■ **Text shown**:
# Is this normal?



## al0ne (Feb 10, 2010)

Hi everyone,

Just wanted to ask a question to all those who have been going through separation...

If you've read my previous posts, I have been separated now for 4 months...Not long ago, I felt I was doing really well and feeling postitive about my life...I've managed to do quite a lot on my own and felt I could look after myself and my two beautiful boys...I felt strong...

However, for the last few days, I've been feeling very angry with my ex-partner...I can't seem to understand why he's done this to us...he kept saying he was unhappy and wanted me to find someone who loved me more than he could...obviously, I've been trying to be civil and nice to him for the sake of the boys...or so I thought...looking back I think I was also thinking that he would reconsider if he saw that I was being nice to him...

However, I can see he's moving on with his life...he's showing no interest towards me and he says he doesn't want to confuse me..he wants to be my friend but that's all...

I'm just thinking more and more about the christmas holidays coming soon and how for the last 15 years we have spent it together...now he wants to come christmas day to see the children and pretend we are still a family (as he has not told them yet about the separation)...I'm tired of pretending, I want to let go, to move on but how can I do it when I feel soooooo angry all the time!!! I hate him for what he has done to me and to my children!! he has destroyed everything I was looking forward to...my self-confidence has dropped down to the bottom of the earth and don't feel strong anymore...I'm scared of making decisions on my own and don't want my children to be affected by this...he says he wants to be involved but never rings or asks how they're doing. I've stopped talking to him about them until he asks...I feel he has to make the effort not me...

Please tell me...is this feeling normal?? Am I ever going to stop feeling so angry?? 

Thanks


----------



## BabySteps (Nov 16, 2010)

al0ne, I want to say yes, you will stop feeling the anger and I'm positive you will but I'm not even sure where I am in the "mourning" process myself. And that's exactly what you're going through...mourning of the relationship, questioning the "could ofs" and "would ofs".
Sometimes I feel like I've either skipped some of the stages and it all will come on me all of a sudden or because I've been in this slump for so long, I've already processed through them all and am now just feeling ...free. 
I truly believe, with time, things will get better for you.


----------



## Catherine602 (Oct 14, 2010)

Why have you not told your children? Why are you supporting him in this charade? H already left and you are making it convenient for him No wonder you are angry. 

You are continually being a door mat. Your doing it for the kids? He will leave anyway, they should not see there mother weak and helpless that will effect their image of themselves and women in general. It will happen a week or two early is best for you because you begin the healing process for your children and not be in this cruel limbo that he has forced his family to be in. You cannot be there for your kids if you are in such an uncertain state and they will need you. Take charge, if not for your sake than for theirs. Where the adult in this situation? Why don't you be the adult.

■ **Dataset extract**:
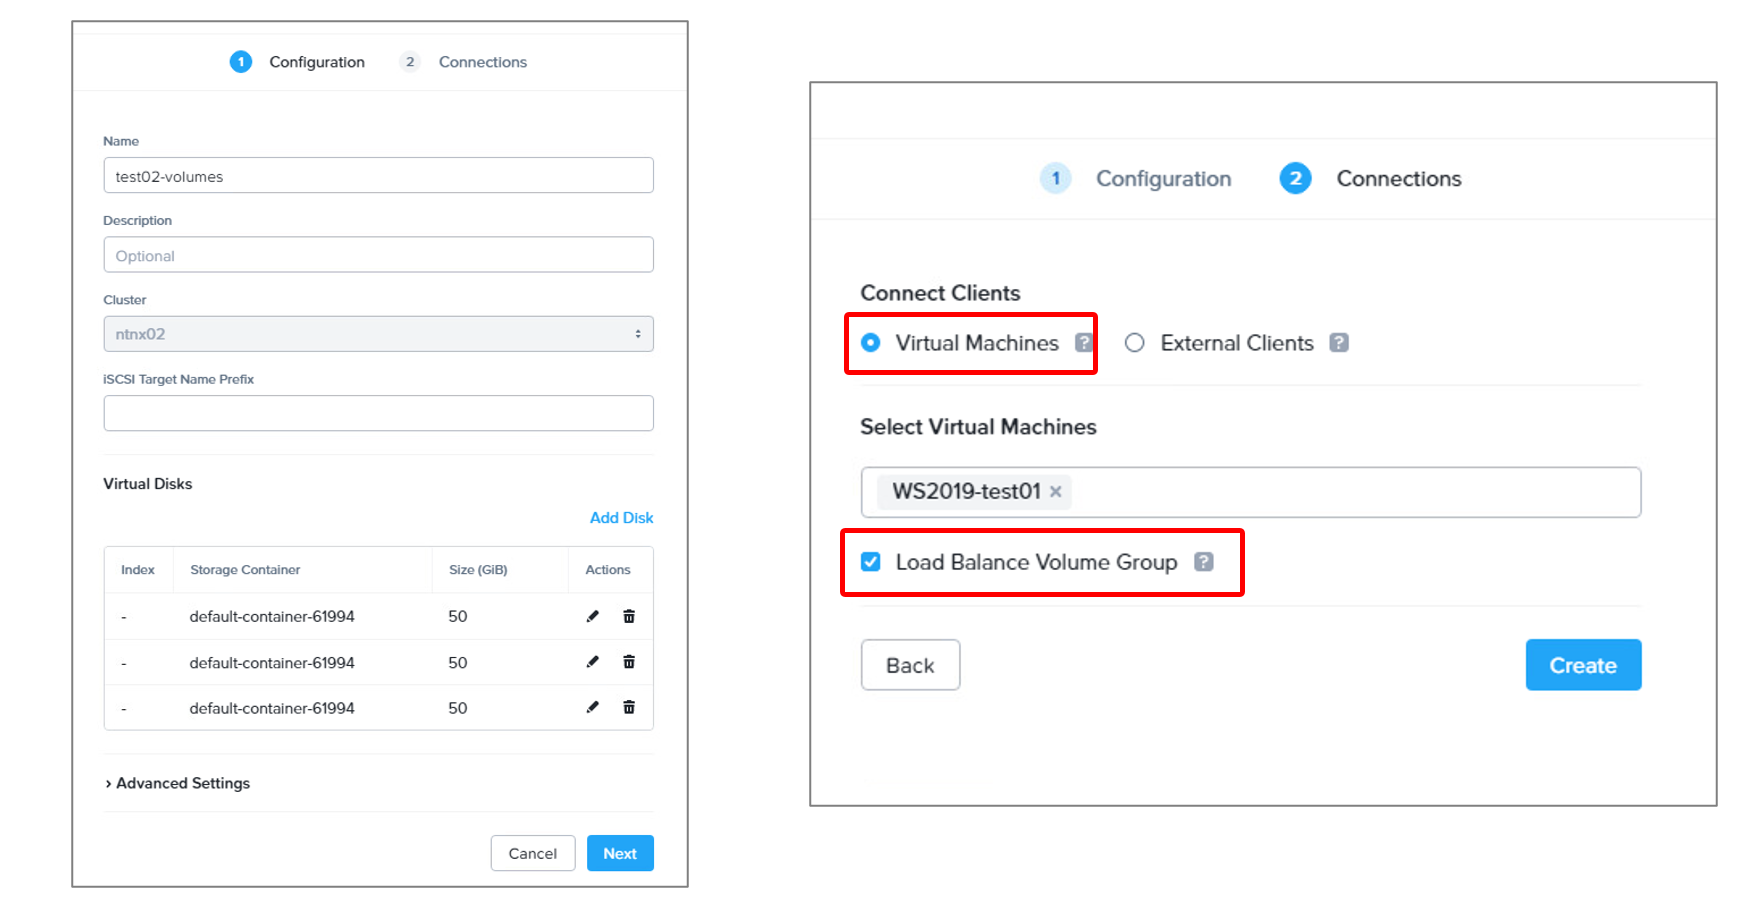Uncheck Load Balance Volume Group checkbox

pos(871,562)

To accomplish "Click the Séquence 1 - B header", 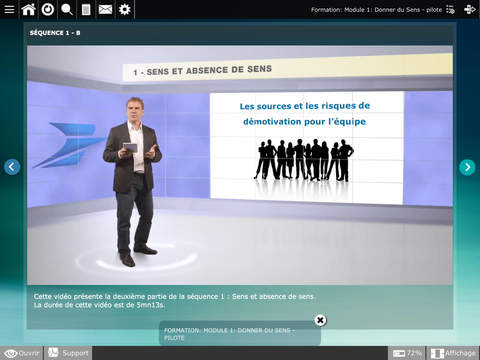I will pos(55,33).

* * *

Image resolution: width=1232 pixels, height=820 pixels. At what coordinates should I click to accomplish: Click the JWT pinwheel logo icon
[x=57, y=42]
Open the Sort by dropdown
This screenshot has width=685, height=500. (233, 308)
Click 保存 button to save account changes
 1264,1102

==

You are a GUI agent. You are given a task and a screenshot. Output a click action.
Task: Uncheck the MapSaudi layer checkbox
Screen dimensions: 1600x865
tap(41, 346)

■ **Set problem A**:
In the separation thread, how many years does al0ne say she and her ex-partner have spent the Christmas holidays together?
■ **Set problem B**:
Extract a passage from the separation thread word for word, beginning at the words "If you've read" and stopping after "nice to him...".
■ **Set problem C**:
Continue the separation thread from the point where it stops.

■ **Reply A**:
15 years.

■ **Reply B**:
If you've read my previous posts, I have been separated now for 4 months...Not long ago, I felt I was doing really well and feeling postitive about my life...I've managed to do quite a lot on my own and felt I could look after myself and my two beautiful boys...I felt strong...

However, for the last few days, I've been feeling very angry with my ex-partner...I can't seem to understand why he's done this to us...he kept saying he was unhappy and wanted me to find someone who loved me more than he could...obviously, I've been trying to be civil and nice to him for the sake of the boys...or so I thought...looking back I think I was also thinking that he would reconsider if he saw that I was being nice to him...

■ **Reply C**:
You are allowing him to make all of the choices for his convenience. You say you still love him but you can't love him, he cares nothing for you, so if you still love him you don't love yourself. Why don't you love yourself? Because he left? That's may seem plausible reason but he is walking away with his problems and blaming you. Do you agree with him that you are the only one at fault? It has nothing to do with your lovability, the relationship had problems and you have a chance to fix you so it does not happen again. Guess what, give it 4 - 5 years and he will be in another bad marriage and divorced in 7 - 10 yrs. He will never let you know when things go south. Don't do the same as him work on you, start now, exercising and looking and feeling good is the best way. 

Start the work you need to do to make you better, don't beat yourself up but use your experience. There will be a next one but only if you begin to take charge of you and stop being a door mat for him. If you don't make a move, you will always be pinning away for him. You should decide that it is over, he has done too much to ever be trusted again he is damaged goods. 

Surprise with a separation notice for a Christmas gift, and go to a divorce lawyer. Get your financial eggs in a row. He will be very angry when you do this because you are not behaving according to his convenient script. But do it anyway it will be a step on the road to self love and protection. 

Love youself; you are worth it. Take this experience and use it to make yourself better. If you succeed, you will come to view this divorce as the best thing that ever happened to you.


----------



## Shelly29 (Oct 9, 2010)

I too am in the anger stage, angry for him not trying, for not caring, for him walking away from US and not looking back, angry for how he is carrying on in his life as if its the best thing he is doing....angry for him not showing he is sorry. I dont think he has truely told me he is sorry for all this....

The other day I lost it over text and just let him have it....i told him I have a right to be angry and go through these emotions and if i felt like *****ing him out, well then so be it. (LOL)

I want to stop hurting.... its a painful rollercoaster to go through but I think we all have to go through this in order to come out stronger and wiser.


----------



## mariem1967 (Dec 1, 2010)

Thats very normal but as there is big change in your life try to transform that negative energy to create something positive. You will say it is easy to say so. Well in my case it was not easy until i found someone who helped me go out from the hell. As Shelly said what doesn't kill you will make you stronger for sure.


----------



## Roderic (Apr 18, 2010)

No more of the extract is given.